When I teach, I do an exercise in which I have my students place their hands near another student’s — almost touching — and feel the energetic push and pull. It still amazes me that one pairing of people (often complete strangers) can be extremely powerful, yet when each of those people is paired with another, they might feel very little.
In my opinion, this idea is at the heart of finding a Reiki practitioner that’s right for you. It’s not about whom they’ve worked with before. It’s not about flashy websites or artistic head shots, and it’s definitely not about competition between Reiki practitioners (which, in my opinion, is unhelpful and counterproductive). It’s about understanding how someone practices Reiki, and whether his/her way works for you.
So, how do you find out?
1. Ask yourself what you need.
"What do I need?" is always an important question to ask yourself as you move through life. Understanding if Reiki is right for you, and determining what you want to get out of your Reiki sessions will help you find a variation and a practitioner who can meet your needs. Are you recuperating from a surgery and need someone who can support your recovery? Are you working through depression or anxiety, and need a practitioner who can help you with your mood?

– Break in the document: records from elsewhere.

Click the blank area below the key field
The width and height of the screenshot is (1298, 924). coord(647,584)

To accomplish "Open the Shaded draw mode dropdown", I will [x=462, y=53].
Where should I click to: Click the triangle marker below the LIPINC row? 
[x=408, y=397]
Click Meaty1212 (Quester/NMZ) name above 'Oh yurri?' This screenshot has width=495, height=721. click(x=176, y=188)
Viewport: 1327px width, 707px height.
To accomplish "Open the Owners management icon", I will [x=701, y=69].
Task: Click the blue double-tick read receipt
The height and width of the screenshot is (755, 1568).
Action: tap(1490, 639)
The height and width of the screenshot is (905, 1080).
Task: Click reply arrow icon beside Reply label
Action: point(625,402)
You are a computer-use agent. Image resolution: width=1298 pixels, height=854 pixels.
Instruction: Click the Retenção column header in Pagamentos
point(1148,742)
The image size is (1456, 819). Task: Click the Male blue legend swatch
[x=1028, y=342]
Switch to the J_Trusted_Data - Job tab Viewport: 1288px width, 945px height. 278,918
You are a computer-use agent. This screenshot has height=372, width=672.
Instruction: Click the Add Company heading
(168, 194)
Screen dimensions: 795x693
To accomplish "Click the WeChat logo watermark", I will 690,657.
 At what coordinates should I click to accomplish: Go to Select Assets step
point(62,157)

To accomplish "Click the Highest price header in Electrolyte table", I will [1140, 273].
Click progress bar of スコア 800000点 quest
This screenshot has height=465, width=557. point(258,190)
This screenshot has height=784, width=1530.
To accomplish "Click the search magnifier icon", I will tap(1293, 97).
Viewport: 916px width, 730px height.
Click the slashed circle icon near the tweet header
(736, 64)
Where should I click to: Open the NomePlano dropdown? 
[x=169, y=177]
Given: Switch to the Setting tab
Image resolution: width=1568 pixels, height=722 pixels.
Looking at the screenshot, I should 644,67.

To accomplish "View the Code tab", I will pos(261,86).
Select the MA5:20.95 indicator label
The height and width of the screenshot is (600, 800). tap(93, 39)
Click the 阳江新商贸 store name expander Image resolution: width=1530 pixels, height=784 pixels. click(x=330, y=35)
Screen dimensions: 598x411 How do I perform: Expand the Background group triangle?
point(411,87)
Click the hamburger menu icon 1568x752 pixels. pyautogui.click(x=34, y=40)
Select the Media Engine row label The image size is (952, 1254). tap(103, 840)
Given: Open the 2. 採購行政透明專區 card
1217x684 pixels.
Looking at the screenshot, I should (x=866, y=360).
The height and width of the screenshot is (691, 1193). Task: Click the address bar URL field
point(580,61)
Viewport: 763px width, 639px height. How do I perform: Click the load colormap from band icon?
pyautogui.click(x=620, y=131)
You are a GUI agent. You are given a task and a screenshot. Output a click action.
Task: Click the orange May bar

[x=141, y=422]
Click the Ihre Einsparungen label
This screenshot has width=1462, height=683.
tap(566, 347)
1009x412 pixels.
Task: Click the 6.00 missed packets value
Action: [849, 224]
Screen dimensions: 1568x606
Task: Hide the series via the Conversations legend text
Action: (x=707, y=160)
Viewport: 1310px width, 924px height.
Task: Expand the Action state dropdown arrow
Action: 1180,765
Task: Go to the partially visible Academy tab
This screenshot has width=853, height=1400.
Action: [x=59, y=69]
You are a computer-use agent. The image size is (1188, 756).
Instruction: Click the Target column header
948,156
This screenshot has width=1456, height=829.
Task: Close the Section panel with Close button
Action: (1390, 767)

Are you highly stressed and want someone to help you relax? Are you looking for someone who combines other modalities with Reiki? Taking stock of your needs and making a list of what you’d like to get out of your sessions will help you evaluate which practitioner is right for you, and help your practitioner create a treatment plan.
Chronic issues tend to take longer to heal than acute ones, but the number of treatments needed for each person and each issue will vary. Healing is a process, not an event.
2. Talk to your friends.
Word of mouth is a key referral source for many of us in the service industry, and that’s because it really works. Chances are, you’re friends with someone because your energies work well together, so friends and family are great sources for referrals.
3. Do your research.
Use a search engine to find a Reiki practitioner in your area, read reviews on Yelp, or search the many professional Reiki membership organizations that list the paid members and/or practitioners they’ve certified. When looking at a practitioner’s website, read the “about” or bio section, as well as any testimonials that are available. You’ll also want to take a look at price and make sure their cost per session fits into your budget (most sessions cost between $25 and $100), and whether or not they use hands-on touch (many Reiki practitioners do not place their hands directly on the body, and that’s something you might want to figure out if you want beforehand).
4. Look into distance practitioners.
Reiki is a modality that can be done quite effectively via distance since energy is fundamentally transcendent. It doesn't have physical limitations. So you might consider widening your search past your local area and seeing whether any practitioners you find offer distance Reiki. Some people love the distance modality, as it may allow them to work with a practitioner they really connect with but isn't local, whereas others prefer to see a practitioner in person and have that face-to-face interaction. This is a personal choice. Distance Reiki can provide a lot of flexibility for people who have busy schedules or might not have many practitioners in their area.
What to ask potential practitioners:
- What is your approach to [name the issue you are seeking help with]?
- Have you ever worked with someone experiencing [name the issue]?
- Does your method use hands-on touch?
- Do you incorporate any other methods into your work?
- Do you work via distance and, if so, how?
- How frequently do you suggest sessions? (Depending on the issue you are working through, this question will be easier for the practitioner to answer after a first visit.)
5. Schedule an initial session.
While most practitioners will be happy to answer a few questions via email or phone, many will want to see you for a first session to help evaluate your energy and unique situation. A first session will also help you know whether or not you’ll feel benefits from working with this practitioner, and/or whether the practitioner’s style is comfortable for you.
Doing your research on the front end will help you narrow down your list and, just like choosing a doctor, you might see several before you find one that works for you. Remember that you are empowered to choose your own team, and that you are entrusting someone with some of the most important parts of you. When you find a Reiki practitioner that is right for you, you’ll also have started a relationship that can benefit you on your healing path for years to come.